── TEXTE AFFICHÉ ──

MAIS POURQUOI TANT D’IGNORANCE

publié dans regards sur le monde le 15 avril 2010


« Paix liturgique » épingle Mgr Vingt-Trois.

MAIS POURQUOI TANT D’IGNORANCE

CHEZ LE CARDINAL DE PARIS ?

 

Dans un livre récent* (mars 2010) sorti dans l’indifférence générale, ont été publiés divers entretiens dans lesquels le Cardinal Vingt Trois a bien voulu livrer sa pensée sur un certains nombre de sujets. Nous nous faisons un devoir de faire de la publicité pour ce livre, spécialement pour les quelques pages, dans lesquelles le Cardinal résume sa pensée – osera-t-on dire son idéologie ? – avec un mépris rageur et confondant, sur la question de ce que le journaliste appelle les « intégrismes »

Voici le texte des pages 208 à 211 que nous reproduisons « In extenso ».

QUE PENSEZ-VOUS DES INTÉGRISTES ?

 

Les intégrismes sont un phénomène permanent et commun à toutes les religions. Dans la situation française – et c’est une particularité -, le mouvement d’intégrisme catholique est indissociable d’une histoire de la pensée et de la vie publique qui remonte à la première moitié du XXè siècle. Avec l’Action Française s’est élaborée une conception de l’État et du rôle de la religion dans l’État telle que Charles Maurras l’avait imaginée, où la religion est considérée comme un soutien du fonctionnement de l’État, indépendamment des croyances que l’ont peut avoir. Donc ce n’était pas la foi qui définissait la place de la religion, mais son rôle dans la société. En caricaturant à peine, on pourrait dire que Maurras était partisan du catholicisme, sauf de son contenu.



 

Et cette tradition philosophique politique fut pour une bonne part – à quelques notables exceptions près – associée au régime de Vichy, puis réinvestie plus tard par certains partisans de l’Algérie française. Nous avons une longue tradition de combats politiques dans lesquels l’attachement à une forme de la vie de l’Église était indissociable du militantisme politique.

 

Là-dessus est venue se greffer la résistance de Mgr Lefebvre au concile Vatican II, son incapacité à reconnaître l’autorité du concile.

───
── ENTRÉES DE L'EXERCICE ──

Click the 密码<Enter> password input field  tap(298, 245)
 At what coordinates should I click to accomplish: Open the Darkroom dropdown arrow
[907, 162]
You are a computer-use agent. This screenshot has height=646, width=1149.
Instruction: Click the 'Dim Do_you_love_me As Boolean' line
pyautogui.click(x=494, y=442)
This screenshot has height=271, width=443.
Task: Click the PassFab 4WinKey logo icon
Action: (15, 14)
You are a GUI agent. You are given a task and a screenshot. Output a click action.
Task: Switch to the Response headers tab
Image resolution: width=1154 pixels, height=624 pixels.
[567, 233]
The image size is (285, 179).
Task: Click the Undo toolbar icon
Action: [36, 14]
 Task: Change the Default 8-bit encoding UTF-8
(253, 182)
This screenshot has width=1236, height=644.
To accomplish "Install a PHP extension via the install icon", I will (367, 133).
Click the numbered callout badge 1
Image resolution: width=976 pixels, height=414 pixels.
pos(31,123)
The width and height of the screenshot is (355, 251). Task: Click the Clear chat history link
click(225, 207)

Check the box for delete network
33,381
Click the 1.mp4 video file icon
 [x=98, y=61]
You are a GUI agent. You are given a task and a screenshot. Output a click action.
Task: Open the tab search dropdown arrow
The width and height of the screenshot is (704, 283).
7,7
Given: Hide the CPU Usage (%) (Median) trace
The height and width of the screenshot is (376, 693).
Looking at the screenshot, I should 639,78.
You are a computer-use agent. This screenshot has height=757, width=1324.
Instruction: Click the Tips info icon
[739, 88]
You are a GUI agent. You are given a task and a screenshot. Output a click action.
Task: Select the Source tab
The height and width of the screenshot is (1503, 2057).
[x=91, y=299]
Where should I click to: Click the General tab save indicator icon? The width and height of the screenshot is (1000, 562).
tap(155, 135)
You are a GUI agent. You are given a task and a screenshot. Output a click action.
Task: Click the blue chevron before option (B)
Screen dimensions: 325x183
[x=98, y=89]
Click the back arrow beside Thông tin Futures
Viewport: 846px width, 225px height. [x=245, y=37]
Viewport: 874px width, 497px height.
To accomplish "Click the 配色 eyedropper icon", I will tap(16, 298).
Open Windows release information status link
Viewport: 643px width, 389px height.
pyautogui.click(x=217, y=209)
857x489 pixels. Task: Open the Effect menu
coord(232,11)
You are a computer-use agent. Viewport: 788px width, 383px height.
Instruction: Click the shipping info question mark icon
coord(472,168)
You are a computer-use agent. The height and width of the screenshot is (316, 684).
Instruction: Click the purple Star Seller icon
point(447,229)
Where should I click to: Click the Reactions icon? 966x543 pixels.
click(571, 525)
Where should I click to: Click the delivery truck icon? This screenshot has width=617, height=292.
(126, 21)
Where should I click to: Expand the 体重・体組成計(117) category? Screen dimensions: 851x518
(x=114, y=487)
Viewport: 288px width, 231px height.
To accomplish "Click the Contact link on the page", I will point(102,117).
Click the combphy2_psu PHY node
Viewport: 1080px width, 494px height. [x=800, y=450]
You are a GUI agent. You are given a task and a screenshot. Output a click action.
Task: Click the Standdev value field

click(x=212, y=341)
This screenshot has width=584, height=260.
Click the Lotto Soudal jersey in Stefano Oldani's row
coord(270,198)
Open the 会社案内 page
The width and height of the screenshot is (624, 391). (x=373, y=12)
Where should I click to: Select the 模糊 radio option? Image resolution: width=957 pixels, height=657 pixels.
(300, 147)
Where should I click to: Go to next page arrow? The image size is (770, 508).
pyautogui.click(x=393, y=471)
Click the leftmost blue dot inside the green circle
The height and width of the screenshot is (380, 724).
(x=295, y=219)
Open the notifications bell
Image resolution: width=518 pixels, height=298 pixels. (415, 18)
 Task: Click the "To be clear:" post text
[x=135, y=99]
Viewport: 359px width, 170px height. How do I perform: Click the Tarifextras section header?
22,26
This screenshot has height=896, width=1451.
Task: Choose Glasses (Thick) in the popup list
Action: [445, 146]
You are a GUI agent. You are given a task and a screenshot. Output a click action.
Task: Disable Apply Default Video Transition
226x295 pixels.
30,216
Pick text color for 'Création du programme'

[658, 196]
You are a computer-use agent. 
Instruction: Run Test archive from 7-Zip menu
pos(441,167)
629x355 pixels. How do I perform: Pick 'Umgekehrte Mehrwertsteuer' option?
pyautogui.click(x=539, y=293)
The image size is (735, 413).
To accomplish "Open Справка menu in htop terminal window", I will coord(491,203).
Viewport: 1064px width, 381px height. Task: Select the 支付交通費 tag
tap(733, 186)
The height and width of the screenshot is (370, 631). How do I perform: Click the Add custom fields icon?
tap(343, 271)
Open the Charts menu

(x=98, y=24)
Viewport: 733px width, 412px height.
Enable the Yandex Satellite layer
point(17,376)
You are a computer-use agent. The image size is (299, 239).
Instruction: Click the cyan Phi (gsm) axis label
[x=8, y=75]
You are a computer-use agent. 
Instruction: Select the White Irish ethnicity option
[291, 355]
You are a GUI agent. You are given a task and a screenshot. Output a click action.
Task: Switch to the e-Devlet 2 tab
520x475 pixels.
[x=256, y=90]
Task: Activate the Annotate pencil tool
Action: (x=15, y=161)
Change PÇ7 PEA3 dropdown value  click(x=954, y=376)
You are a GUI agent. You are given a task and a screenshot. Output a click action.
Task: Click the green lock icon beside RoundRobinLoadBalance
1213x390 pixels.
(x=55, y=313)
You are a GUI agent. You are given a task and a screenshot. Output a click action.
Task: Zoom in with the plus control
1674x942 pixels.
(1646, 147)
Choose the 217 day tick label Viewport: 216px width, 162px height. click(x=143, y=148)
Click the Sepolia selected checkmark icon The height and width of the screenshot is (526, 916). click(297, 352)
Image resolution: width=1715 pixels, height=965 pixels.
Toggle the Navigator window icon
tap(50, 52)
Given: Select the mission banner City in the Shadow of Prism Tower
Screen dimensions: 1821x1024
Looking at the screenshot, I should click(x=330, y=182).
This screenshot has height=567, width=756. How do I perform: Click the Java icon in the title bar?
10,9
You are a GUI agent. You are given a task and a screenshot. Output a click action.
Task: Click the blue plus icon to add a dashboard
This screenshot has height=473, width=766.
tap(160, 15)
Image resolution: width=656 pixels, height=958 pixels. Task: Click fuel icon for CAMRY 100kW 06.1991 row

───

SÉRIE D'EXERCICES:
[1] Dans les entrées, recopie les lignes situées entre celle qui contient « The width and height of the screenshot is (355, 251). » et celle qui contient « [x=98, y=61] », toutes deux comprises, en remplaçant « network » par « account » et sans rien modifier d'autre.
[2] Rédige la suite du texte sur le cardinal de Paris et les intégristes, à partir de sa dernière phrase.
Le texte et les entrées n'ont aucun lien entre eux.

RÉSULTATS DE L'EXERCICE:
[1]
The width and height of the screenshot is (355, 251). Task: Click the Clear chat history link
click(225, 207)

Check the box for delete account
33,381
Click the 1.mp4 video file icon
 [x=98, y=61]

[2]
Il s’est placé en détenteur de la vérité face à ceux qui ne l’avaient pas. Il ne s’agissait pas simplement de contester des votes acquis à l’unanimité moins quelques voix, mais d’un désaccord sur des conceptions fondamentales de la liberté humaine, sur la relation de l’homme avec Dieu et l’exercice de la liberté de conscience.

 

Ce mouvement, qui s’est manifesté de façon privilégiée dans des polémiques sur la liturgie, est en fait porteur d’une controverse beaucoup plus profonde, comme l’ont montré d’ailleurs les épisodes récents. Je me réfère aux décrets de Jean-Paul II et de Benoît XVI visant à libéraliser les usages liturgiques, qui ont fait encore mieux ressortir que, pour un certain nombre, la question liturgique était relative, sinon secondaire.

 

La question fondamentale est assez simple : est-on dans la communion de l’Église avec le pape et les évêques, ou est-on dans une « contre-Église » qui veut juger le pape et les évêques ? 

 

À part cela, un nombre important de gens de bonne foi ne connaissent pas ce débat de fond, et n’y participent pas. Ils se déterminent sur des signes extérieurs : à savoir si on dit la messe tourné vers les fidèles ou non, ou si on la dit en latin ou en français. Ce sont des gens de bonne foi qui profondément ne veulent pas se détacher de l’Église. Ils ne voient pas ou ne savent pas qu’il y a un arrière-fond à ce qu’on leur propose.

 

Le pape Benoît XVI a mis en route un processus pour libéraliser la pratique liturgique. Ce qui s’est fait, avec des tensions ici ou là. Globalement, sa décision a permis d’accueillir plus largement une demande liturgique différente. Plus profondément, il a dévoilé le véritable enjeu et mis en place les conditions d’un dialogue théologique.

 

De la part du pape, nous connaissons la limite de ce dialogue : la reconnaissance pleine et entière du concile Vatican II. De la part des intégristes, ce que l’on entend le plus souvent, c’est le désir de ramener Rome à la vérité. Ce sont les positions de départ.

 

Le ministère du pape est par définition un ministère d’unité. Il est normal qu’il se dépense pour éviter de laisser se cristalliser une fracture et de lui donner une pérennité de plusieurs siècles. Qu’il réussisse, ce que je souhaite, demandera infiniment de temps et surtout le désir intérieur de faire l’unité.

 

RESSENTEZ-VOUS DE LA VIOLENCE CHEZ LES INTÉGRISTES ?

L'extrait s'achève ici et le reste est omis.